The Faculty of Science and Engineering wants to set up a China platform. The platform would facilitate researchers and policymakers to talk about the opportunities and risks of working with China. The platform would also be able to exchange knowledge about working with China with the AIVD intelligence agency and government organisations.
The faculty is greatly in favour of collaborating with Chinese researcher. Not just because the quality of scientific research in China is very high, but because the country is also a source of scientific talent.
However, partnerships with the country have increasingly come under scrutiny from politicians. The memo ‘China Policy Faculty of Science and Engineering’ that was discussed during a faculty council meeting last week is aimed at explaining how the partnership will be developing over the next few years.
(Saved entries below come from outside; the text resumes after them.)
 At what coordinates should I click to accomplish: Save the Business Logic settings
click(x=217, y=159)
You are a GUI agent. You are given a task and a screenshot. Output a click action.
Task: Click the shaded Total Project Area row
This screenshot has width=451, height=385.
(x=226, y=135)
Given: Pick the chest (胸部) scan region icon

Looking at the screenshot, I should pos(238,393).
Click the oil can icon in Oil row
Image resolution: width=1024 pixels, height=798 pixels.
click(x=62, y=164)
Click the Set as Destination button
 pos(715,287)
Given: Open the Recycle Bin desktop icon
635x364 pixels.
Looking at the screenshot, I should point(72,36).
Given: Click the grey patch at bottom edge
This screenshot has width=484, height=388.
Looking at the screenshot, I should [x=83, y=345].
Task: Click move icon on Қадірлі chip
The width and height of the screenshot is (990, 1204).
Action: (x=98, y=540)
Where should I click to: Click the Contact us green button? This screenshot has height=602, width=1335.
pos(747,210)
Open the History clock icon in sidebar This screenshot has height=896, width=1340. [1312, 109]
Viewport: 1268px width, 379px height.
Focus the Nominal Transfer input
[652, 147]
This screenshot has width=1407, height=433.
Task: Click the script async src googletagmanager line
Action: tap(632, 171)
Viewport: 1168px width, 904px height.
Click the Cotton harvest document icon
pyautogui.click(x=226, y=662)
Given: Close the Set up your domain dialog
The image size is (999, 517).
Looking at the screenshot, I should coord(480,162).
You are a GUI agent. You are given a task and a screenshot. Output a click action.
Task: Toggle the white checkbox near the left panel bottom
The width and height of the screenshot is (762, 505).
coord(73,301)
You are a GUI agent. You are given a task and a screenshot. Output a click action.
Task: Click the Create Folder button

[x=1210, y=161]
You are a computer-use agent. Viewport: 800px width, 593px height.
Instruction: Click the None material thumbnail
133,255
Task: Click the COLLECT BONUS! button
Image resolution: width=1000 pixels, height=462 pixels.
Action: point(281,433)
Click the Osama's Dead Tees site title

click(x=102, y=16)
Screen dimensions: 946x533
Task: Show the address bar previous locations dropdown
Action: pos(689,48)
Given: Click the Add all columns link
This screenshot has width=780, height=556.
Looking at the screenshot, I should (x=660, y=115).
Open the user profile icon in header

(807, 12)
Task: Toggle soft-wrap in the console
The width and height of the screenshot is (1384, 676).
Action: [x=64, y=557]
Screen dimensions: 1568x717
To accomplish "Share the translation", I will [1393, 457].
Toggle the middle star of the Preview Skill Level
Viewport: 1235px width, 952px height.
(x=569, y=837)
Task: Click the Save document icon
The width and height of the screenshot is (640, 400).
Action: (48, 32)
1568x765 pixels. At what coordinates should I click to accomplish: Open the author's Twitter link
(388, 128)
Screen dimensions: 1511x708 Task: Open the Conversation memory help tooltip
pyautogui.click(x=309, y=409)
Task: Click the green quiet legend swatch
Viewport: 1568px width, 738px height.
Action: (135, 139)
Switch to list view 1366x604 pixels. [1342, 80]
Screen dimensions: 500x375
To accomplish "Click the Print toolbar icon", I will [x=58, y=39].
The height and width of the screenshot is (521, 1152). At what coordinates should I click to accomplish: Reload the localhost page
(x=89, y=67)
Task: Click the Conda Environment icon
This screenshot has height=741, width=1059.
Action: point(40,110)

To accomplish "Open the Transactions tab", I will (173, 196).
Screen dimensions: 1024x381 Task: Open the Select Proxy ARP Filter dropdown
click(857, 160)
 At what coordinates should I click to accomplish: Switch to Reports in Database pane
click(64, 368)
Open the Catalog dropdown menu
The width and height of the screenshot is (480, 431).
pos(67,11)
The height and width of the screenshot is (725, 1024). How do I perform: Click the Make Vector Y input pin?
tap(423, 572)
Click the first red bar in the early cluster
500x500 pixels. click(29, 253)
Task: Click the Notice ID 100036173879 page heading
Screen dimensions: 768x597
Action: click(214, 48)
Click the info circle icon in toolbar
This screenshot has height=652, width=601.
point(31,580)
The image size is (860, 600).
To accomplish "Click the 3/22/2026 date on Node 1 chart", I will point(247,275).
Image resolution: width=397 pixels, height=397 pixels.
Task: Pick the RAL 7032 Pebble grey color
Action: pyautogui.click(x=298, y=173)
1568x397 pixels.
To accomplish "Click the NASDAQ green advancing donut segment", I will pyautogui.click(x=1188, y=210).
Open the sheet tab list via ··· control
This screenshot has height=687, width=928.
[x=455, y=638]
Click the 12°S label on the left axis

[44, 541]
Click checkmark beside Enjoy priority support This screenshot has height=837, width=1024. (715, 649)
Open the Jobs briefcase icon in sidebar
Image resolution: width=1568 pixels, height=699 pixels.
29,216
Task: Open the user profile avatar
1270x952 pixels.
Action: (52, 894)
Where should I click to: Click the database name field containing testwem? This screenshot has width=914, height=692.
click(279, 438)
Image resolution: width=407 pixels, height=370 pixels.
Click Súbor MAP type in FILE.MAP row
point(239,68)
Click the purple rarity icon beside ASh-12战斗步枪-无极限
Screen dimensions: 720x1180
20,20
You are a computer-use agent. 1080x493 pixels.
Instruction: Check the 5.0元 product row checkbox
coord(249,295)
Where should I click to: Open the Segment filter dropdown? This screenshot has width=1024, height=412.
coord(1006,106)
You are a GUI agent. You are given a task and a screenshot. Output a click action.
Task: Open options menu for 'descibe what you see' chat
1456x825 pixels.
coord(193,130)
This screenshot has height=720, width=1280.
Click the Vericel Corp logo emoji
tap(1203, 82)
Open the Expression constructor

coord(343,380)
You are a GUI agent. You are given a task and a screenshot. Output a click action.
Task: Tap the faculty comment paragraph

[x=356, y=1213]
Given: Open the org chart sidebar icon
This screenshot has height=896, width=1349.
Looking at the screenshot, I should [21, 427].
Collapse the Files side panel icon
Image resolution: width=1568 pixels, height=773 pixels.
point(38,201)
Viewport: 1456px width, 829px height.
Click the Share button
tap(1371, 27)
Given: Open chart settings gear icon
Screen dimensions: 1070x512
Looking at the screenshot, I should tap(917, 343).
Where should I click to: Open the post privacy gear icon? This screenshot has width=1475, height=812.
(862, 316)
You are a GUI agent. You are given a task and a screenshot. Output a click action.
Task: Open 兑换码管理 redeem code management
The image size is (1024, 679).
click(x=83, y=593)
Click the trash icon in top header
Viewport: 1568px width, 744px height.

‘Something that the discussion in the Netherlands seems to gloss over is the fact that China is a large country with many people and that there is a diversity of opinions just like over here’, says project manager Mark Kas, who wrote the memo. ‘It might look like one big communist, monolithic block, but it simply isn’t. Certainly not when it comes to academia.’
FSE currently has eleven partnerships with various Chinese universities. In most cases, it involves joint research. The Feringa Lab, for example, studies molecular motors together with their partners at the East China University of Science and Technology in Shanghai, and the South China Normal University in Guangzhou.
The university also partners with Chinese institutes on PhD training, double degree programmes, and staff exchanges.
Nevertheless, the faculty is aware of the risks of these kinds of partnerships. ‘We want to show that there are plenty of opportunities’, says Kas, ‘but it’s also important that we stay vigilant. We can’t be naive.’
During negotiations about a potential branch campus in the Chinese city of Yantai, people became increasingly worried about academic freedom in the eastern country. But since that project was called off, there has also been some concern about espionage, the country using research results for the military, cyber attacks, and more.
People are also worried about independence: the Chinese government pays a lot of money funding research. Already, Chinese PhDs earn the faculty several million euros a year.
That is why FSE wants to approach the collaboration strategically. The faculty will have a limited number of partners in China, and they will foster long-term relationships in the fields of both research and education. ‘I’ve already noticed that people at the faculty take a second to think about the opportunities presenting themselves’, says Kas. ‘Is this a group I can see myself working with for the next five or ten years, and if so, what will that partnership look like?’
Financial dependency can be prevented by dividing incoming Asian PhDs across various countries. The new platform will have to tackle diverse dilemmas. The platform, which will have FSE staff work with Chinese partners (both researchers and policymakers) , will have to ensure that people are aware of the dilemmas and exchange knowledge.
The platform will also be able to organise information meetings and discussions with the AIVD intelligence agency and other government organisations. ‘We would be exchanging information’, says Kas. ‘It would be good to know what the organisations on security and other issues observe. I’ve noticed that the discussion is about feelings and opinions a lot, rather than facts. Perhaps they can tell us more about it in smaller meetings or tell us things we’d miss otherwise.’